Fig. 5: Notch3 regulates the expression of Ang1 via the Akt1 signaling pathway.

a MASMCs were isolated from Akt1^WT and Akt1^∆SMC mice, and the activation of Notch3 was assessed by western blot analysis. b Retinas were stained with IB4 (green), Notch3 (red), and DAPI (blue). Bar, 10 μm. c The fluorescence intensity of nuclear Notch3 (n = 4–5) was quantified with Student’s t test. *P < 0.05. Akt1 or Akt2 was silenced in VSMCs, and the expression of Akt1/2 and activation of Notch1 and Notch3 were verified by western blot analysis (d) and immunocytochemistry (e). Bar, 50 μm. f Quantification of nuclear Notch3 expression (n = 5). *P < 0.05, one-way ANOVA followed by Tukey’s multiple comparison test. g Akt1 was silenced in VSMCs, and the expression of Notch3 target genes was verified by qPCR (n = 3). *P < 0.05, Student’s t test. h–j Notch3 was silenced in VSMCs, and the expression of Ang1 was assessed by western blotting (h), qPCR (i), and immunocytochemistry (j) (n = 3).
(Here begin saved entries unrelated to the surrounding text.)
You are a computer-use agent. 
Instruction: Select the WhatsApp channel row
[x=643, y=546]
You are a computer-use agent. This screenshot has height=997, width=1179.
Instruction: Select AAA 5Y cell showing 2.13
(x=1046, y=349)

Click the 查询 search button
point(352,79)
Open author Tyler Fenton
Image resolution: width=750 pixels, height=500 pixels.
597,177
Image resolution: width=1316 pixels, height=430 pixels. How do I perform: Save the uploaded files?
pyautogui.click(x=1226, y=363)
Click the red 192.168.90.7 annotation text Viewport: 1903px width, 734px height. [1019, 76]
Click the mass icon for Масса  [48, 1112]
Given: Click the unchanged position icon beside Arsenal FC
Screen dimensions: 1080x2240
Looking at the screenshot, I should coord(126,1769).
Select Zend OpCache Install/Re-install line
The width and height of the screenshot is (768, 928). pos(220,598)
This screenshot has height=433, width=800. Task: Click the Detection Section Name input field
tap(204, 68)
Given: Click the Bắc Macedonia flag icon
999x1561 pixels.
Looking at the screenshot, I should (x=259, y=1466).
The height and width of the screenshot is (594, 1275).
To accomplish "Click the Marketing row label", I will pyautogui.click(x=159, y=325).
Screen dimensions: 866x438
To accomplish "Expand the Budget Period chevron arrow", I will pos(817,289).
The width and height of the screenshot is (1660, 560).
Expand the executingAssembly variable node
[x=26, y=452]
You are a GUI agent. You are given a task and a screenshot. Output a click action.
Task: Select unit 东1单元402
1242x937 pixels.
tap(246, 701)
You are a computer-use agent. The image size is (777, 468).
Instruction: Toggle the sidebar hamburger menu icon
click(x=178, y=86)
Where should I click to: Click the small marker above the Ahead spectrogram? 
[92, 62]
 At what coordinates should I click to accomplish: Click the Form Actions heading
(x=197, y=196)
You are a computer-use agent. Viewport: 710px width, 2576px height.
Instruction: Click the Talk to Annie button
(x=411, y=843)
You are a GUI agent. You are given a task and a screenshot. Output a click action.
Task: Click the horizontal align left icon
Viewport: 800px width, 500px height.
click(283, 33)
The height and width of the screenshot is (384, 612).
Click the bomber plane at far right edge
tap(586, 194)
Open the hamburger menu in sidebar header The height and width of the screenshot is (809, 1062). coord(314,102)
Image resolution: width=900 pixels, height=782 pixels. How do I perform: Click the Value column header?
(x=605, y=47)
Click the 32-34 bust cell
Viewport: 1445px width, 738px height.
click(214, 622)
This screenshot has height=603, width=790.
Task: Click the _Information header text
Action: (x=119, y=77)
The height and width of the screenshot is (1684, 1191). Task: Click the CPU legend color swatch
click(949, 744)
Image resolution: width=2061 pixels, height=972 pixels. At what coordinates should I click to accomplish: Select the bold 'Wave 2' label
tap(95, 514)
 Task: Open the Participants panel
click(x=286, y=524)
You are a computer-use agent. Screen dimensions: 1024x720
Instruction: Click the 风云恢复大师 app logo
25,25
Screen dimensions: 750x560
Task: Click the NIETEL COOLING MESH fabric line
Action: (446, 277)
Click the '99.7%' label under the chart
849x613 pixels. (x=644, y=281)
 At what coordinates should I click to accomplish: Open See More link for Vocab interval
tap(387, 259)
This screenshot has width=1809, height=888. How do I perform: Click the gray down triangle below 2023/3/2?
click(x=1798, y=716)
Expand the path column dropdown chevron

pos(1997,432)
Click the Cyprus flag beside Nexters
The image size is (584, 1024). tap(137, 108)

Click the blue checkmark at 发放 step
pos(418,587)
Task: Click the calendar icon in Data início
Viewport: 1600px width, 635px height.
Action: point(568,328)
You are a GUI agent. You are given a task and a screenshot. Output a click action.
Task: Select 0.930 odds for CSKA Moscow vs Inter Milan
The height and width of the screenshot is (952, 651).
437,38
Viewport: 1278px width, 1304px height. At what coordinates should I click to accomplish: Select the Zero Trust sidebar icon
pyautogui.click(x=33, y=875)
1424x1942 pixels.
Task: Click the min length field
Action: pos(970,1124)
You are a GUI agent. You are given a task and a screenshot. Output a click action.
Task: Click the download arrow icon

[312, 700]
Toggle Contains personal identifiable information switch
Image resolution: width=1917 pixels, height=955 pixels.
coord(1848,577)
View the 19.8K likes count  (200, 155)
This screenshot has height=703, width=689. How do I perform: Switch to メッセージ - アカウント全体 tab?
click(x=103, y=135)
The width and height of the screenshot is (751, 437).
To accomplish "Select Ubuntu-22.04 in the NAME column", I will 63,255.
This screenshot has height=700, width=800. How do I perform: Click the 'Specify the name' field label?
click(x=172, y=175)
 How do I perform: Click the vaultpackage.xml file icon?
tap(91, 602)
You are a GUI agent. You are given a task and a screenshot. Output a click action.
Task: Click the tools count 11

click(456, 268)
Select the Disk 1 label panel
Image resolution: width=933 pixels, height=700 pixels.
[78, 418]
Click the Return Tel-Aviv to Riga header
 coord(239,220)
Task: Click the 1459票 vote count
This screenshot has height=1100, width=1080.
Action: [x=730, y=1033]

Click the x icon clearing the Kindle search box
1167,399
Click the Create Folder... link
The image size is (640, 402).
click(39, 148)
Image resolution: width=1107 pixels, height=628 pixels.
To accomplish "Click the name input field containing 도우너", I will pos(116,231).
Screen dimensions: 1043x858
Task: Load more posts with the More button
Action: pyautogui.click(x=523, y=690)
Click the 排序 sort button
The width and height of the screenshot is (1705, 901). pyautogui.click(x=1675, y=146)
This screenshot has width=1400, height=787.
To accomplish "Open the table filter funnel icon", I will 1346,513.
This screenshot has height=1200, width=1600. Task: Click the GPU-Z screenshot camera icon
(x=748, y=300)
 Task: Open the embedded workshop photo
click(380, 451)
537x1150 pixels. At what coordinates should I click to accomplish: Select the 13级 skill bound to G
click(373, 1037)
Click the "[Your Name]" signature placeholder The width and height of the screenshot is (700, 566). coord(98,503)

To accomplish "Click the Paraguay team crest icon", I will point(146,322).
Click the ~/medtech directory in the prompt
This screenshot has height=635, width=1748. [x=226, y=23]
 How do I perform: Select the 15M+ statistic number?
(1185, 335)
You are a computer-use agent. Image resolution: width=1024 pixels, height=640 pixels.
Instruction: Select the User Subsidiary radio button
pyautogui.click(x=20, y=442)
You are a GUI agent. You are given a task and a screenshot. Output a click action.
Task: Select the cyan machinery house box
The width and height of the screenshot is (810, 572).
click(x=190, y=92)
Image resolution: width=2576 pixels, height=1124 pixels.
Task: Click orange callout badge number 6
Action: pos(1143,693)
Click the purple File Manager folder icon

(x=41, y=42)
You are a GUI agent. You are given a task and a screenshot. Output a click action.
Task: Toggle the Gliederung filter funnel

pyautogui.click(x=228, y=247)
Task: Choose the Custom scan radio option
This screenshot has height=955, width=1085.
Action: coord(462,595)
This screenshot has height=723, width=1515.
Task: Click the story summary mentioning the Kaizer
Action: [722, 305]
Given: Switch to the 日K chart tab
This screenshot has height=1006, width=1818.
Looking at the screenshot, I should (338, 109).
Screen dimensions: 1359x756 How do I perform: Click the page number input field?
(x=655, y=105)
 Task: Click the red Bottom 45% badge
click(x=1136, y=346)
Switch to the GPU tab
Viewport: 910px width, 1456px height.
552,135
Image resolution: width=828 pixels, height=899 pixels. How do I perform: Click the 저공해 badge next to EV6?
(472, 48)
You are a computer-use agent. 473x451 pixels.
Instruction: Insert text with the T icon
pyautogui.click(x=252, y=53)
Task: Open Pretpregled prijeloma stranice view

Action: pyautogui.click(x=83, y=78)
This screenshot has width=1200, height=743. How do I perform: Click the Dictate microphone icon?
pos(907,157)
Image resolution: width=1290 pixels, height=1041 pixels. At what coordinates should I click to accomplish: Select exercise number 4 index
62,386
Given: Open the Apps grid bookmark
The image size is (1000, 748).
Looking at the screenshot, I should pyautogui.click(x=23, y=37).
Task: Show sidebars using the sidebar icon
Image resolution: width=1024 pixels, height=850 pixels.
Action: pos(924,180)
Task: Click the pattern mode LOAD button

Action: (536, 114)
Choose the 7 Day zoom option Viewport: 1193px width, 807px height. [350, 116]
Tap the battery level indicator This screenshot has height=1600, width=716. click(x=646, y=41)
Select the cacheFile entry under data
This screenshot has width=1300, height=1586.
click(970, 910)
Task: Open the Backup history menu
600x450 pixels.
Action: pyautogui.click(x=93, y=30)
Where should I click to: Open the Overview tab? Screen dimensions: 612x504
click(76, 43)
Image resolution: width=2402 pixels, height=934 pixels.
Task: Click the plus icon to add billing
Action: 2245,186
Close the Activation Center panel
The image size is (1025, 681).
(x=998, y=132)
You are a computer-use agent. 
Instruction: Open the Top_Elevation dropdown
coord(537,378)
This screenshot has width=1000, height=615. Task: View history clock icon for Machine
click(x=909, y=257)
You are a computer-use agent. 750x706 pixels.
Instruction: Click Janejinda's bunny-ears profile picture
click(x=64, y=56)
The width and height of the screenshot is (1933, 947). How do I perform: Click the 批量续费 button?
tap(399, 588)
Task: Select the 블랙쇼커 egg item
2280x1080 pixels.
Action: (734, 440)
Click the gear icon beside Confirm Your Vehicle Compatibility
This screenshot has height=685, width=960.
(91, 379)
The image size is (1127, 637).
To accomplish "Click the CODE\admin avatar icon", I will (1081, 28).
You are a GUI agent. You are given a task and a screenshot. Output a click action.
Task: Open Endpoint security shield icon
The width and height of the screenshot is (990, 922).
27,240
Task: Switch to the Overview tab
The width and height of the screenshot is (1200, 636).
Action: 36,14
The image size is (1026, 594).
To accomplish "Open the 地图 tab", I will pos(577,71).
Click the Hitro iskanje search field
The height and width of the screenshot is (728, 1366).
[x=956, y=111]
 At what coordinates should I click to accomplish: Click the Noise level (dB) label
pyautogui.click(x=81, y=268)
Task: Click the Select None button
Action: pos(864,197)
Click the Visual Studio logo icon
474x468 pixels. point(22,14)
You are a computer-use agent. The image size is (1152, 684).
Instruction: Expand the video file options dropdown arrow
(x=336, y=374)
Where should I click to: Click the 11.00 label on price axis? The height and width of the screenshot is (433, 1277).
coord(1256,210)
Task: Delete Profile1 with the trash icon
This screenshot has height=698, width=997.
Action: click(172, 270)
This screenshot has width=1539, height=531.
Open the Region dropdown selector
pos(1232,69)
Bar, 50 μm. *P < 0.05, Student’s t test. k The fluorescence intensity of Ang1 (n = 5–8) was quantified with Student’s t test. *P < 0.05. NICD3 was ectopically expressed in VSMCs, and Ang1 expression was verified by western blotting (l), qPCR (m), and immunocytochemistry (n) (n = 3). Bar, 50 μm. *P < 0.05, Student’s t test. o The fluorescence intensity of NICD3 (n = 7) and Ang1 (n = 6) was quantified with Student’s t test. *P < 0.05. The data are presented as the mean ± SEM.